PRESIDENT Jacob Zuma is engaged in talks with business in a bid to get the top 80 companies listed on the JSE to commit to buying more of their inputs from local companies, Trade and Industry Minister Rob Davies said on Tuesday.
The talks are taking place within the president’s Business/Government Working Group on Inclusive Growth and are intended to prod a reluctant private sector to contribute more to the growth of local manufacturing.
The example has been cited of mining industry, which is reported to be increasingly bypassing the local mining and transport equipment industry, despite its competitiveness, in favour of foreign suppliers.
The Department of Trade and Industry’s chief director of industrial policy, Garth Strachan, said in a parliamentary briefing earlier this month that there had been rising import penetration in the sector.
Business is understood to be dissatisfied with the presidential working group, which it believes does not address the real constraints to economic growth, namely a lack of strong leadership by the government and the lack of political will to address institutional bottlenecks and a strike-torn, inflexible labour market.
Instead of trying to extract concessions from business, the government should deal with these problems, according to business.
Mr Davies emphasised the need for more local procurement during his speech in Parliament on the department ’s budget vote. He called on the private sector to adhere to the commitments it had made under the local procurement accord signed a few years ago.
In his speech, Deputy Trade and Industry Minister Mzwandile Masina noted that the department would be engaging with the private sector "on its reluctance to follow government’s lead of targeting 75% local content in its procurement".
This drive by the government to secure more of its procurement locally through its designated products programme has not been very successful so far. It is largely ignored by departments that are required to source 75% of their requirements for these goods from local companies.
Nevertheless, Mr Davies announced the addition of five new products to the designated list.
The new products are steel, conveyance pipes, transformers, building and construction materials, and rail signalling and components. The existing list includes rail rolling stock, power pylons, buses, canned and processed vegetables, textiles, clothing, leather and footwear, solar water heaters, TV set-top boxes, pharmaceuticals, furniture, power and telecommunications cables, and valve products and actuators.
"To unlock the value of localisation for South Africa, further refinement of procurement legislation will be required — including a focus on compliance across all tiers of government — and improving transversal procurement processes," Mr Davies said.
The public sector’s R1.5-trillion infrastructure build programme would support local industry, especially in the rail, electricity and construction sectors.
The Manufacturing Circle’s executive director, Coenraad Bezuidenhout, said business supported local procurement in principle. "However, manufacturers are currently facing stark choices to ensure the reliability of supply in respect of production inputs sourced locally, and to keep local manufacturing going in the light of protracted strikes.
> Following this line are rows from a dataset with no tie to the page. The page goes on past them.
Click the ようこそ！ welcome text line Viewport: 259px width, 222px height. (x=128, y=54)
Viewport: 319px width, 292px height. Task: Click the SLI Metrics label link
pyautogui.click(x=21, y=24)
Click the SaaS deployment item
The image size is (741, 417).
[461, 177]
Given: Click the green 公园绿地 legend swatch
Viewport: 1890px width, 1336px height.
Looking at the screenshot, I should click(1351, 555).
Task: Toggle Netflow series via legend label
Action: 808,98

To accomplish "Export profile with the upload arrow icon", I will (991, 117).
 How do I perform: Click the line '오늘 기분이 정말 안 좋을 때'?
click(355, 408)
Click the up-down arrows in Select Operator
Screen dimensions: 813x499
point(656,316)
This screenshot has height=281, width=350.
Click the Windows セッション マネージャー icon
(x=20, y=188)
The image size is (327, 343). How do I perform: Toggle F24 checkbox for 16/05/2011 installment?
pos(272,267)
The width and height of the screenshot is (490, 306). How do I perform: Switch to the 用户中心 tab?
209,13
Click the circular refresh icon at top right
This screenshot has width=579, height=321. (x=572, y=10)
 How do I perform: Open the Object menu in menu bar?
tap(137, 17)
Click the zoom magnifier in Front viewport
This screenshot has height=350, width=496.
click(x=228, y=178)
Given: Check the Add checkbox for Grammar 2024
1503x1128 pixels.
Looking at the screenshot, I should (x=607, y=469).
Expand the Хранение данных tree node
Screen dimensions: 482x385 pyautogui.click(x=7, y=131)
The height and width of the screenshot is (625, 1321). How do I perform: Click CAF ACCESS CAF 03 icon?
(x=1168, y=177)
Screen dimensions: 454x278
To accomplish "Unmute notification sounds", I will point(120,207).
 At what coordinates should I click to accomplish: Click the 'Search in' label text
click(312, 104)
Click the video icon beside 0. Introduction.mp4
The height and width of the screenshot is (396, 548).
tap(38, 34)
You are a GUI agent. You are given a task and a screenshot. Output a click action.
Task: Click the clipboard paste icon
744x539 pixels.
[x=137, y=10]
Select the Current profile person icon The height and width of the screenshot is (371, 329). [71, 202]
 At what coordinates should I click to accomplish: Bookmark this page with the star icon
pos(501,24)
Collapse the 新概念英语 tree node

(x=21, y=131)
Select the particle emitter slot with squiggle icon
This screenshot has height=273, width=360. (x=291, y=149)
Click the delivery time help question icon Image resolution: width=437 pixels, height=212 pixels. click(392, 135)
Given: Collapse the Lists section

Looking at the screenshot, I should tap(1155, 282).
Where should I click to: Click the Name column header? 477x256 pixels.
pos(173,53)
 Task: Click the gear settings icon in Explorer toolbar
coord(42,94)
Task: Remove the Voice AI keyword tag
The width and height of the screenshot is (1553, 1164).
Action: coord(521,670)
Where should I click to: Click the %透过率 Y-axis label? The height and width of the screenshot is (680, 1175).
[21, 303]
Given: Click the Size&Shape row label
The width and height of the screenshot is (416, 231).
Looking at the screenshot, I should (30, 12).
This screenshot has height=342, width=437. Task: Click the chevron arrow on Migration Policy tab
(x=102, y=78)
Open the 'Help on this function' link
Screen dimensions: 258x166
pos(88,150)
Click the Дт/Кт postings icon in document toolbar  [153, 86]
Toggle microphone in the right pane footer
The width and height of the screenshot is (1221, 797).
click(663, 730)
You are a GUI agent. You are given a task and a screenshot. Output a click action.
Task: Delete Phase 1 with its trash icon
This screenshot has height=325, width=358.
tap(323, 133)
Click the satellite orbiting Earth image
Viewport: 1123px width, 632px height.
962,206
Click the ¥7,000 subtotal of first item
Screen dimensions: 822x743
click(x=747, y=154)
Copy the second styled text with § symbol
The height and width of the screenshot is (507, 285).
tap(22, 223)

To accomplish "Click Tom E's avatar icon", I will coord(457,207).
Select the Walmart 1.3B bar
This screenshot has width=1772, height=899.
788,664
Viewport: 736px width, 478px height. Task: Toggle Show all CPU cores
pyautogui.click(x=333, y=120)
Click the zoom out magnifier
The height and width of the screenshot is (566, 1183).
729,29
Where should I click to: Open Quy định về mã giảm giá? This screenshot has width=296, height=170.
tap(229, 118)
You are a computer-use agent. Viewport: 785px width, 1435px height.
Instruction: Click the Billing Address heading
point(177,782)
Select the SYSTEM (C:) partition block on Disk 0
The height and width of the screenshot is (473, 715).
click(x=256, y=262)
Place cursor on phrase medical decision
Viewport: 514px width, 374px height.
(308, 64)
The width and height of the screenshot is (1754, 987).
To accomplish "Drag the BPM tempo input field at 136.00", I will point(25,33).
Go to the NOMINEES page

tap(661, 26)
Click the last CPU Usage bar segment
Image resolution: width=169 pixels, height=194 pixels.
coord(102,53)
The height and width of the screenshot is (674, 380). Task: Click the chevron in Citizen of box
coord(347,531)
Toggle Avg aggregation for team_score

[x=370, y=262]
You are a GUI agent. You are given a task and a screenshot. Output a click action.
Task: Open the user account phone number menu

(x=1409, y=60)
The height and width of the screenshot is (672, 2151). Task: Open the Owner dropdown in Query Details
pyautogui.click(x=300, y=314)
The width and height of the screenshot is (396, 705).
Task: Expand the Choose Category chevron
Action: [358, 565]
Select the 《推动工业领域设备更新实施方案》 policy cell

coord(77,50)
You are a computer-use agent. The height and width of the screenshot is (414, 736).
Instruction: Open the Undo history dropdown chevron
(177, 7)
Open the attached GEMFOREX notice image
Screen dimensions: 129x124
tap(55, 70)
"It is likely that any government efforts to promote local procurement by the private sector will fail until it grasps the nettle and makes the necessary institutional changes in the labour and social dialogue dispensation to promote labour stability and for government to lead more decisively on the economy," he said.
Democratic Alliance spokesman on trade and industry Geordin Hill Lewis said during the parliamentary debate on trade and industry that the dysfunctional labour relations environment had to be addressed urgently to put an end to "the continuous cycle of strike action that lowers productivity, and undermines economic stability".
Another priority stated by Mr Davies was to beneficiate South Africa’s mineral resources. Success with beneficiation had remained "elusive" for many years. A minerals beneficiation action plan would be devised this year.
Mr Davies also highlighted the importance of foreign direct investment (FDI), the total stock of which currently accounted for about 42% of gross domestic product. South Africa had performed well in international surveys of the relative attractiveness of investment destinations.
Mr Davies referred to research by the University of Berne, which showed that more than 130 foreign firms either entered South Africa or expanded their investments last year. The research was done by the World Trade Institute’s international investment initiative director, Stephen Gelb.
The 2014 AT Kearney FDI confidence index ranked South Africa 13th among 25 leading economies.